В один из вечеров их с Драмом пригласили в командирский шатёр. Поначалу ничего интересного не происходило, разве что зашедший вагенмейстер отчитался о том, что двое солдат попались на краже куска солонины. Лорд Раурлинг, не моргнув глазом, велел всыпать каждому по два удара плетью, после чего смотритель обоза удалился.
— Чего мы ждём? — спросил Игнат, зевая.
— Сира Аллена Гримвуда, — ответил лорд Раурлинг. — Сегодня его силы присоединились к войску. Думаю, самое время кое-что обсудить.
Драм сидел рядом. С самого Энгатара он ехал в капюшоне и повязке, которые почти полностью скрывали его лицо. Когда в начале поездки лорд Раурлинг представил их с Игнатом сиру Глену Ашербаху, второму из командиров королевского войска, он не сказал, кем является Драм на самом деле. Из-за этого, стоило эльфу попасться рыцарю на глаза, тот косился на него с неизменным подозрением.
Глен Ашербах, старший сын кастеляна Чёрного замка, был совершенно лысым человеком с гладко выбритым лицом и беспокойным взглядом. И сейчас он, не выдержав долгого ожидания, дремал, опёршись на стол.

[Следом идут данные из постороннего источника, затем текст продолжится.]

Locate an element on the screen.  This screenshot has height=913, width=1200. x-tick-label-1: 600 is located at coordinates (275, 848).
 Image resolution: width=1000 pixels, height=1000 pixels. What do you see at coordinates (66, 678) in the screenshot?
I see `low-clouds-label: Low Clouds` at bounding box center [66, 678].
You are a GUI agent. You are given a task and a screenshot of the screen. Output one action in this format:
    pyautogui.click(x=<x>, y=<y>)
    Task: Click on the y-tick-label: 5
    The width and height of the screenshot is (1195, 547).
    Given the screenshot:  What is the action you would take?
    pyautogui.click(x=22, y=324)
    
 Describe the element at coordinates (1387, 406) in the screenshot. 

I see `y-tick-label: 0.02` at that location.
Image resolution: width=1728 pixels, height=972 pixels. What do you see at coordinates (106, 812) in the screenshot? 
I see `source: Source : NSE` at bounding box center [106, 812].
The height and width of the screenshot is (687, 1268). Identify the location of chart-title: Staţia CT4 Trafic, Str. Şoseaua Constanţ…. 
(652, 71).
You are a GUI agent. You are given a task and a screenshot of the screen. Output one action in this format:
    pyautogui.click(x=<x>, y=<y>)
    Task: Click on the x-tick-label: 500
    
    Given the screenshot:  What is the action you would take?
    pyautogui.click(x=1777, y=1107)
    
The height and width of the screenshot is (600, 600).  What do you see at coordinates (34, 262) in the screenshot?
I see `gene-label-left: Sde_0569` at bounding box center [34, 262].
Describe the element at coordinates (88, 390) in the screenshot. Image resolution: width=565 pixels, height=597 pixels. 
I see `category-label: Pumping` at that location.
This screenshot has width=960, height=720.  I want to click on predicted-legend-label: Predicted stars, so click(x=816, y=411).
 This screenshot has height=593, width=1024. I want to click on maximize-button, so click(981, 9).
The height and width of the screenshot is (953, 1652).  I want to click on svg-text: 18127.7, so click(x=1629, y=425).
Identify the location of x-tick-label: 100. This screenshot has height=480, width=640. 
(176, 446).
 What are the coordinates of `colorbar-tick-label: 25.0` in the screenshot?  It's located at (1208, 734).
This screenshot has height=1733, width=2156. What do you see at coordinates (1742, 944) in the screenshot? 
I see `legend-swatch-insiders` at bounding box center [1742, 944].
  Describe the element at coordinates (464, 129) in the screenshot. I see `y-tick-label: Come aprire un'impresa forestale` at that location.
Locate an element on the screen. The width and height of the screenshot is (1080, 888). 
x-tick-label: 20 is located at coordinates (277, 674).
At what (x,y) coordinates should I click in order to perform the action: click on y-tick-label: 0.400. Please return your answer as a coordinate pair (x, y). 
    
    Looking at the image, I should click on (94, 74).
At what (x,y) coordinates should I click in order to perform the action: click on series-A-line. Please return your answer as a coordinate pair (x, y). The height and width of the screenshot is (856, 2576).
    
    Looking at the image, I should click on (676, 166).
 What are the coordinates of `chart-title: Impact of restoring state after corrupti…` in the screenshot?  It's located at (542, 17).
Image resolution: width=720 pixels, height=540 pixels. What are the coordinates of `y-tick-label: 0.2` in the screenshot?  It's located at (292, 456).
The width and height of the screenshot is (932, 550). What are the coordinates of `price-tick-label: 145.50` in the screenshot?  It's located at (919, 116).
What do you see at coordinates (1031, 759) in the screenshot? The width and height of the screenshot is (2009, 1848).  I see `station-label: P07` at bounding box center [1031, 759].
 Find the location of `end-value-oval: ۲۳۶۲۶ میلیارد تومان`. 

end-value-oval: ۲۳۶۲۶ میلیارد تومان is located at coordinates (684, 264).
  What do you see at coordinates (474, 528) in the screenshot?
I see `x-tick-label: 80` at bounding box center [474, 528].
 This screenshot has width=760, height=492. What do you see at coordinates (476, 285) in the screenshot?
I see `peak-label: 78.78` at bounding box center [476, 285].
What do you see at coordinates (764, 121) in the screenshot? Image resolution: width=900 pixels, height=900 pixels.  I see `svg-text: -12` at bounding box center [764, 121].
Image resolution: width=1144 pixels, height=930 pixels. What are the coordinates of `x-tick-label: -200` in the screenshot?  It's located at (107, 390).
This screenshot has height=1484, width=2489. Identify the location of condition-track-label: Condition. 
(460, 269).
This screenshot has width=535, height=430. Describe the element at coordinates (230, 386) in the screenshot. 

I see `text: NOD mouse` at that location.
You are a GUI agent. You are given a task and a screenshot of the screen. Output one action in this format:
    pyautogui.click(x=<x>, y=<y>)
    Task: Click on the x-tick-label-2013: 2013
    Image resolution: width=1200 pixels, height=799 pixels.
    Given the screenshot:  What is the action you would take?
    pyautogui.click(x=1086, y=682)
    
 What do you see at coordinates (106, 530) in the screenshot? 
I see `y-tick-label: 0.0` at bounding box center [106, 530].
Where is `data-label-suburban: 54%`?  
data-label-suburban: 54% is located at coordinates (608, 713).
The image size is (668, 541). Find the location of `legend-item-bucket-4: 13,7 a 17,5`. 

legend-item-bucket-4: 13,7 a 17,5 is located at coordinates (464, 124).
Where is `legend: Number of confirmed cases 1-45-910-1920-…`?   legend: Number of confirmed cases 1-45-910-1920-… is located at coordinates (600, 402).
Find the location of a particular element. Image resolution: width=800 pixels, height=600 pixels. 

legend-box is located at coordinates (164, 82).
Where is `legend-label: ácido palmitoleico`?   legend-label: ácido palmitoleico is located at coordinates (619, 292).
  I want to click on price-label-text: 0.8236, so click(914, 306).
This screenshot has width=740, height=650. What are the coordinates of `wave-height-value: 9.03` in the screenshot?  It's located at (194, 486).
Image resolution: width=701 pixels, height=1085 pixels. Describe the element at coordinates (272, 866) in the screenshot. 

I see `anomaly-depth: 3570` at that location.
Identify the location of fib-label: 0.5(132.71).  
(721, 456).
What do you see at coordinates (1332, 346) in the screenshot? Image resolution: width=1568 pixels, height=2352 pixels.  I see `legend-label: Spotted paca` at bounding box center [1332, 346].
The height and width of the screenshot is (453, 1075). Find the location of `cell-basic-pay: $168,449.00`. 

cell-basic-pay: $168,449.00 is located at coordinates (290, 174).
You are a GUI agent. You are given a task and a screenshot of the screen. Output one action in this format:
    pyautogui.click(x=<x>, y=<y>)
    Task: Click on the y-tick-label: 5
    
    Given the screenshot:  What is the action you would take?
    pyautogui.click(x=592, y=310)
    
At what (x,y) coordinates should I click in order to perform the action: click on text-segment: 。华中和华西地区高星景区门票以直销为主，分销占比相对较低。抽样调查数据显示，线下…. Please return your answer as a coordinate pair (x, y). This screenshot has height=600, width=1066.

Лорд Джеррод Раурлинг в нетерпении ходил из стороны в сторону. Он был немолодым, но ещё крепким мужчиной средних лет, а его коротко бритый в начале похода подбородок уже покрыла густая чёрная щетина. Когда он доходил до края шатра и резко разворачивался, на его спине волнами колыхался алый плащ с чёрным медведем, положившим на плечо копьё. На очередном развороте Игнат задумался, смог бы медведь в самом деле держать копьё таким образом, и в этот момент в шатёр вошёл человек с окладистой чёрной бородой и крупными рублеными чертами лица. Будь он в полтора раза ниже, его можно было бы запросто принять за гнома.